The Courts Are Built for the Rich

History is written by the winner — and in a courtroom, the winner is usually whoever could afford the better storyteller.

Barry Barry 2 June 2026 3 min read Opinion

I had to learn a fair bit of family law the hard way, because for long stretches I couldn’t afford to keep paying someone else to know it for me. And I’ll tell you what that taught me, plainly, because it’s one of the truest things I’ve learned about the world: the courts are built for people who can afford a lawyer.

That’s not bitterness talking. It’s just what the system is, once you’ve stood inside it without a wallet deep enough to be comfortable there.

History is his story

There’s a reason the word “history” reads, if you tilt your head, as his story. History is written by the winner. The loser doesn’t get to file the official version — they just get to live with the one the winner filed.

A courtroom is that, distilled and made official. Our system is adversarial: two stories go in, and a version comes out stamped as the record. And here’s the quiet truth nobody says out loud — the version that wins is very often not the truest one. It’s the most convincing one. And the most convincing story usually belongs to whoever could afford the better storyteller.

A good lawyer is, among other things, a professional narrator. They know which facts to lead with and which to bury, how to frame, when to press and when to soothe, what a particular room responds to. That’s a genuine skill, and it costs genuine money. So the side that can pay for it walks in with a structural advantage that has nothing to do with who was actually right.

Playing a game you’ve never been taught

Now picture the other side of that. You’re representing yourself, because you’ve run out of money or you never had it. You’re up against a professional who does this every working day, in a system designed by professionals, for professionals, in a language you’re frantically trying to learn between sleepless nights.

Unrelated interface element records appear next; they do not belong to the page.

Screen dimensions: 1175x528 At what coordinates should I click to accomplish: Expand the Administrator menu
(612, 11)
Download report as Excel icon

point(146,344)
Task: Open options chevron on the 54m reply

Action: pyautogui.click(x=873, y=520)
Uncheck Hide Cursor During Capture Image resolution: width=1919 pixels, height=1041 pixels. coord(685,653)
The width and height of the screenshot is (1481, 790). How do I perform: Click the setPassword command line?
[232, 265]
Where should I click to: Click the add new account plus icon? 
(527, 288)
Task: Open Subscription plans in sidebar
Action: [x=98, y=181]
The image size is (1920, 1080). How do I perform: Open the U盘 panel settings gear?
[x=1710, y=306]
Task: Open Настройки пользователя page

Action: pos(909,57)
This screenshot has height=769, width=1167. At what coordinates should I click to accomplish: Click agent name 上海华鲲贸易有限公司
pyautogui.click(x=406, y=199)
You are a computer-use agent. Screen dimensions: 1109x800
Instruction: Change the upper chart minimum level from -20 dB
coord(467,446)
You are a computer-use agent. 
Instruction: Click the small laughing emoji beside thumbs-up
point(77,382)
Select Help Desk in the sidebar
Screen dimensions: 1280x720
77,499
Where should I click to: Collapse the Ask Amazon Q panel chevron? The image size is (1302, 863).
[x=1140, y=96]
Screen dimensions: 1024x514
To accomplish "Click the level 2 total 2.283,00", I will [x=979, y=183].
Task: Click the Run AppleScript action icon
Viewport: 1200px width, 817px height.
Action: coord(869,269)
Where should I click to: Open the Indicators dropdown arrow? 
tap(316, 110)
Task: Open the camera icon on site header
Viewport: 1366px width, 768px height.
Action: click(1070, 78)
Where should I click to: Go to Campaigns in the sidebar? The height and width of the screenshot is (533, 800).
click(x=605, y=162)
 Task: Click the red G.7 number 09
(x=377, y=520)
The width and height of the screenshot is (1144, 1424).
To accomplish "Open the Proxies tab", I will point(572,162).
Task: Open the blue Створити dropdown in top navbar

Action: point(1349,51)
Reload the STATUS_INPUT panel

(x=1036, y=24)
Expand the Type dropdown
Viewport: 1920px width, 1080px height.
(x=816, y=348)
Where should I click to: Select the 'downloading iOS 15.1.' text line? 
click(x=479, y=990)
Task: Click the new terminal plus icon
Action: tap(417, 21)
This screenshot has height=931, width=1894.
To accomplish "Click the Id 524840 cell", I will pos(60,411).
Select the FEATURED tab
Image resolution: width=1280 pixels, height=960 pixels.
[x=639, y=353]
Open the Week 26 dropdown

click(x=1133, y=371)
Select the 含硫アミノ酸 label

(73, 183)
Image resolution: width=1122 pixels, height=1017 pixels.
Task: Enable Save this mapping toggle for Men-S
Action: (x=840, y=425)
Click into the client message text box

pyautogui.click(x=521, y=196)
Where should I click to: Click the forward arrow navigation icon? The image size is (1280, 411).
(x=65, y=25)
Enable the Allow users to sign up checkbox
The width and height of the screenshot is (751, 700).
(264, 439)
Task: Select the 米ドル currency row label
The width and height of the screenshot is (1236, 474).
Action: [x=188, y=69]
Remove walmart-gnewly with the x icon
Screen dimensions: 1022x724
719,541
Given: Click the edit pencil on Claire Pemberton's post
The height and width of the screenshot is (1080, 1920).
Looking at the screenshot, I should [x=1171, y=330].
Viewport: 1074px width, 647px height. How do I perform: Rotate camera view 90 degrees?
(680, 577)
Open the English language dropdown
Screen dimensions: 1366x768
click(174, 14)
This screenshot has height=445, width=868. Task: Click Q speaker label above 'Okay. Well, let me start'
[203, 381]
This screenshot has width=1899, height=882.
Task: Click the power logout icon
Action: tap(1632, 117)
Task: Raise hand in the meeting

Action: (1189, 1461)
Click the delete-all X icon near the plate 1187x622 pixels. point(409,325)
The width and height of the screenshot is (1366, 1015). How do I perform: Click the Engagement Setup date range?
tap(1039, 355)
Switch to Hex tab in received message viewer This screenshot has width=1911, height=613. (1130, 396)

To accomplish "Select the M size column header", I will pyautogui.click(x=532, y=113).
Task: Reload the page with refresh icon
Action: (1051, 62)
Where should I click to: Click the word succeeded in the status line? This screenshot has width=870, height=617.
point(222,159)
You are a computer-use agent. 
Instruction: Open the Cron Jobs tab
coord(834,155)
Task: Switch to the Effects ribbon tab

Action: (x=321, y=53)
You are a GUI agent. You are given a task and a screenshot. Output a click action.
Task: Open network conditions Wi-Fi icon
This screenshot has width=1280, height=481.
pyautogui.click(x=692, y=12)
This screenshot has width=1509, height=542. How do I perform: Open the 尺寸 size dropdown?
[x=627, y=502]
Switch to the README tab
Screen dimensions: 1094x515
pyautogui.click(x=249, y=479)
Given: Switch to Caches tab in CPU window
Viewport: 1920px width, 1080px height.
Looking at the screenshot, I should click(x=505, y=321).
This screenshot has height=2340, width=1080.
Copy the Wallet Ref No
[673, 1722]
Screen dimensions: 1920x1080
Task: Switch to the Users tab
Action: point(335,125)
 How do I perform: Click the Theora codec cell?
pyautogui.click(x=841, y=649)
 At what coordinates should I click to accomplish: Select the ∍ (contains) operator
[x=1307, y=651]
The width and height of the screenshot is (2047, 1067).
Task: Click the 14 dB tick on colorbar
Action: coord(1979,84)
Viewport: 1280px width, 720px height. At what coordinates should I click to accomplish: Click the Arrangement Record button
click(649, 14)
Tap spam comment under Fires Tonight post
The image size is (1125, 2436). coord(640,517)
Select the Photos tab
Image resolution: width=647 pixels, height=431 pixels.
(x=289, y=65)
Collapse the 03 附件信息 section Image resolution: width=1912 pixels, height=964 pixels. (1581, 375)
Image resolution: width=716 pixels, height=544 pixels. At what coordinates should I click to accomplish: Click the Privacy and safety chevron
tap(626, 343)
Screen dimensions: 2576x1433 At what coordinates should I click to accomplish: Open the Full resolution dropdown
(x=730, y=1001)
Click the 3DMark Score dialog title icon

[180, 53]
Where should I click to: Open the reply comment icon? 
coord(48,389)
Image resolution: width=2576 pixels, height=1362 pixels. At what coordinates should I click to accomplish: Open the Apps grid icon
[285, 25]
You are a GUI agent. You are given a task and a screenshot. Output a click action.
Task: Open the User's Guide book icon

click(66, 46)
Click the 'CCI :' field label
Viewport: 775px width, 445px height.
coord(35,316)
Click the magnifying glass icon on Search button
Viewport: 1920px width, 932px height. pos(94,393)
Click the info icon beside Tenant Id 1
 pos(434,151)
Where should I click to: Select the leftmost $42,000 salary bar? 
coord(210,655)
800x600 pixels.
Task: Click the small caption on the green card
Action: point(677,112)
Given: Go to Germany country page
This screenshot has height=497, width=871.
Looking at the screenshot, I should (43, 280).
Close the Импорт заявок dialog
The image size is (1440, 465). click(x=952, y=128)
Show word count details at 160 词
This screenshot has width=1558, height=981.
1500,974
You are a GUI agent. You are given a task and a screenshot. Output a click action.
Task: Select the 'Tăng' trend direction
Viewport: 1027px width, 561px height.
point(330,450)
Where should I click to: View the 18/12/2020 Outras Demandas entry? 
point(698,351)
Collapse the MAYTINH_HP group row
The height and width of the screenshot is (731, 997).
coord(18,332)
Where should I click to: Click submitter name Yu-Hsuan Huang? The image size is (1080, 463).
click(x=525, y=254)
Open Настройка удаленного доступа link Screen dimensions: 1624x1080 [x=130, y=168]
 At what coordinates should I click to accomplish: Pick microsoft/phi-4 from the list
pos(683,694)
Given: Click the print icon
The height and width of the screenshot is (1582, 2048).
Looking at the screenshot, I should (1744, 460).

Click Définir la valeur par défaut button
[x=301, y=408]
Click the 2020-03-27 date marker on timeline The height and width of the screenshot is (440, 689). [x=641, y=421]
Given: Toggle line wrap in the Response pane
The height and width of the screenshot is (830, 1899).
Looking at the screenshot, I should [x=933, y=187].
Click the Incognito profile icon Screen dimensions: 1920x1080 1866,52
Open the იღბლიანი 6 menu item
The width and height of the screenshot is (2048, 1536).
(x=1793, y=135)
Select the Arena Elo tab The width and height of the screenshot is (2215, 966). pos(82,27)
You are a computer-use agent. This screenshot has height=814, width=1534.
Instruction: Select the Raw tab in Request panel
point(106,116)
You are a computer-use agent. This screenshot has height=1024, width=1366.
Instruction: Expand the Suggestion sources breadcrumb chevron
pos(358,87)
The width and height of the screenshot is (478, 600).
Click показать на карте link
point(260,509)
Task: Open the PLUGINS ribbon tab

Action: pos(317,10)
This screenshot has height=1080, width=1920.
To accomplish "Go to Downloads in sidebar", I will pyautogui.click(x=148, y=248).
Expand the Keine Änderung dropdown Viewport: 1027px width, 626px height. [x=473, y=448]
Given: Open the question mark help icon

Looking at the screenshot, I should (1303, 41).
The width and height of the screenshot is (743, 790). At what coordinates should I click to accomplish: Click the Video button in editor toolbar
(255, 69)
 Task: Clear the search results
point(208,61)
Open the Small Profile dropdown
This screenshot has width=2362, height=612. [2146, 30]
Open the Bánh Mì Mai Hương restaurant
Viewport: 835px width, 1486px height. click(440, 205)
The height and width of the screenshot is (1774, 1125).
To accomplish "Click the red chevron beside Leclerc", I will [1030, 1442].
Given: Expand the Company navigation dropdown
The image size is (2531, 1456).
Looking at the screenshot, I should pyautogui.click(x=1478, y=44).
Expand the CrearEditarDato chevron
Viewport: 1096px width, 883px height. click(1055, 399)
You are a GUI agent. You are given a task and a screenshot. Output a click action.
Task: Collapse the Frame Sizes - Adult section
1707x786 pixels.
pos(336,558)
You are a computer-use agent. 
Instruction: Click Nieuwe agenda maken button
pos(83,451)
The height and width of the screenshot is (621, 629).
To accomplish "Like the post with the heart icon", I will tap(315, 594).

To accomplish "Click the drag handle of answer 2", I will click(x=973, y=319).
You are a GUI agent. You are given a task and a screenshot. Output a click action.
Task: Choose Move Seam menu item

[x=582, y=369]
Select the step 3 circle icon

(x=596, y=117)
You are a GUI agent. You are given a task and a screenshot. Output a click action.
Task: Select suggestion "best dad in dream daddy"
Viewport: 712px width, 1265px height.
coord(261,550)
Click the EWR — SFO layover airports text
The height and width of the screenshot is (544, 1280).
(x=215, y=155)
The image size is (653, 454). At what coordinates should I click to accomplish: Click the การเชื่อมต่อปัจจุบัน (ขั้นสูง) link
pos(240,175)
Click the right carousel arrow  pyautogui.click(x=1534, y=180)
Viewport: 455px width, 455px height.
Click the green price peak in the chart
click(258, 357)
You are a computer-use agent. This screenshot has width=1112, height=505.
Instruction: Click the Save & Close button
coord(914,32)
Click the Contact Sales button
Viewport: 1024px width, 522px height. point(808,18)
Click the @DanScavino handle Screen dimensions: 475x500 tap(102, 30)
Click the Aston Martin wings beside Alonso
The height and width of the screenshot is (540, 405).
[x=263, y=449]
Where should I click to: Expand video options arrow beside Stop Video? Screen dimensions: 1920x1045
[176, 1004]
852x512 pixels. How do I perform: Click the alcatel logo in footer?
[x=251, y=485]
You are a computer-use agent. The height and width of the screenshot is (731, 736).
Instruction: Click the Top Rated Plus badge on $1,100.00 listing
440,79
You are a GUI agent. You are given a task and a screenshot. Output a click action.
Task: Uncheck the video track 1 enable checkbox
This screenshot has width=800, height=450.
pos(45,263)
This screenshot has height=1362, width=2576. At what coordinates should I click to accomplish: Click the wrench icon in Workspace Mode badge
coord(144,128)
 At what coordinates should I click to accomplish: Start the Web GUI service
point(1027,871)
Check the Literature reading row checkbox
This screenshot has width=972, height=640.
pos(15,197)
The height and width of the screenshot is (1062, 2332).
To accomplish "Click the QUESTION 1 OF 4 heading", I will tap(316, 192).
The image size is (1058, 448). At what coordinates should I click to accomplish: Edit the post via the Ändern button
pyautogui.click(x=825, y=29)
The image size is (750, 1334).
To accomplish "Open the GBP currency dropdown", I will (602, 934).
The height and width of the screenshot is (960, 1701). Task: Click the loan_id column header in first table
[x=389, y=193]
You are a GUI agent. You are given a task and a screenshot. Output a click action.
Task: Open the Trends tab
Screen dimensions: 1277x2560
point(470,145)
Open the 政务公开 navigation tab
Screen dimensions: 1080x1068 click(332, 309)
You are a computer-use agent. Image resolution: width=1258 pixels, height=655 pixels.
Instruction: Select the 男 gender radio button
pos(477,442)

It isn’t a fair fight, and pretending it is, is part of the dishonesty. You don’t know the rules, the rhythms, the unwritten etiquette. You’ll say the wrong thing at the wrong moment, or fail to say the right one, not because you’re wrong but because nobody handed you the playbook the other side has memorised. Money buys that playbook. It buys time, persistence, expertise, and the patience to grind a less-resourced opponent down until they give up out of sheer exhaustion.

It’s the design, not (mostly) corruption

I want to be fair, because that’s the whole point of this site. Most people working inside the system aren’t villains. This isn’t, mostly, about bribes and corruption. It’s worse than that, in a way — it’s structural. The process can run exactly as designed, every box ticked, every rule followed, and still hand a systematic advantage to whoever has the most money. A machine can be working perfectly and still be built to favour one kind of person.

That’s the same thing I keep coming back to with these systems: “the process was followed” is not the same as “justice was done.” A system can be procedurally flawless and still be, at its foundation, for sale.

Do better

A justice system that quietly delivers different outcomes depending on your bank balance isn’t fully a justice system. It’s a justice system for those who can afford one, and something a lot rougher for everyone else.

Doing better here starts with being honest about it instead of repeating the comforting story that everyone gets their fair day in court. They don’t. It means properly funding legal aid and access, so the truth has a fighting chance even when it can’t afford a narrator. And on a human level, it means a bit of humility from those who’ve only ever experienced the system from the well-resourced side — because they’ve been playing a different game to the rest of us, and calling it the same name.

The winner tells the story. I just think we should stop pretending the winner is always the one who was telling the truth.